Hi,Do you know where can I buy an eichler door like the one in the photo? I live in CA (south bay area)

Carolyn

Hi, we're in desperate need of a new front door, but ours is a bit tricky. The door isn't actually in a door frame; instead, it's mounted between two posts that make up a front fence. Also, it's exposed to the elements so it really ought to be fiberglass. The current wood door is falling apart. Sounds strange, but I have photos that would explain it better than words. We're in a custom Eichler on the Stanford campus. Any suggestions and/or help would be greatly appreciated.

Hunter Wimmer

Hi guys: Not sure how I missed these comments. Sorry for the slow reply.

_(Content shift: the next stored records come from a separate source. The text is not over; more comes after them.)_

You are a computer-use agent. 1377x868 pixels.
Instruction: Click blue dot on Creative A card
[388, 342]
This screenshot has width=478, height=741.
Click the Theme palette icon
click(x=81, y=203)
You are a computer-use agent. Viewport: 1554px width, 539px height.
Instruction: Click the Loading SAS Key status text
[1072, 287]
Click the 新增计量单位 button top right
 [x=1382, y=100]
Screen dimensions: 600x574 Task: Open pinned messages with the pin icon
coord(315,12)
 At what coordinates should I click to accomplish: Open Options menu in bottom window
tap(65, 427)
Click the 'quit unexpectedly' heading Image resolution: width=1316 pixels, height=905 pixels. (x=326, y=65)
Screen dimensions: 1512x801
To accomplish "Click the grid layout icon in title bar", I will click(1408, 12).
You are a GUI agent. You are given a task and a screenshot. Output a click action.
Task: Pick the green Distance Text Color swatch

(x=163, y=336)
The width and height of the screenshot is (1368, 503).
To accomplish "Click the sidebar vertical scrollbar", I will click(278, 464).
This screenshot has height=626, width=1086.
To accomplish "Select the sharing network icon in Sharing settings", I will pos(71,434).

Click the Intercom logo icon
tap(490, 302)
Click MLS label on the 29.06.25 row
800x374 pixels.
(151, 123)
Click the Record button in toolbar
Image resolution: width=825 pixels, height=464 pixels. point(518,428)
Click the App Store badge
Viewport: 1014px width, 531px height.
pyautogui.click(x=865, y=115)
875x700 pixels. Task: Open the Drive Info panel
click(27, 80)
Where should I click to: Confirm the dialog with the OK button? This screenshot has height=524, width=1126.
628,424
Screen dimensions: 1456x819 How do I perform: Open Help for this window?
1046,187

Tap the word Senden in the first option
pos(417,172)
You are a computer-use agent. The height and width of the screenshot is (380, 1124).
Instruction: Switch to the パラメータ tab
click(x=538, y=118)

Yaron: Check with a local door shop in San Jose/Cupertino. I hear Southern Lumber is good, but look for a place with a "door and window" shop. You're not buying an "Eichler door" per se, just a standard door that is drilled for a 5in backset. Make sure to get an exterior-grade door (uses exterior-appropriate glue). I use birch-faced exterior doors. Some of the Eichler homes I've worked on use 1-3/8in thick doors as original (like mine) which is a bit thinner/lightweight than the 1-3/4. I prefer the 1-3/8 for feel and it's plenty strong.

Carolyn: Actually, Eichler doors aren't hung in traditional jambs and the exterior doors are mounted to posts like you mentioned (like our front door). When I re-hung our bathroom door, I used a pre-hung for the appropriate weather resistance and built-in threshold, but it made the passage much thinner and the look bulkier (and I'd not do it again and in fact, for michael's bathroom door, I mounted to the post as original and added weatherstripping and a threshold later.)... For yours -- depending on the amount of exposure -- you could use a steel or fiberglass door. One thing to keep in mind is that many of these doors use MDF as a core, so it's really a wash. If you want true weather-resistence, look for a fiberglass door with a poly-wood and foam core. honestly, though, an exterior-grade birch door properly primed and painted and capped with aluminum should do fine. Painted wood is exposed all the time (siding, fascia, etc.).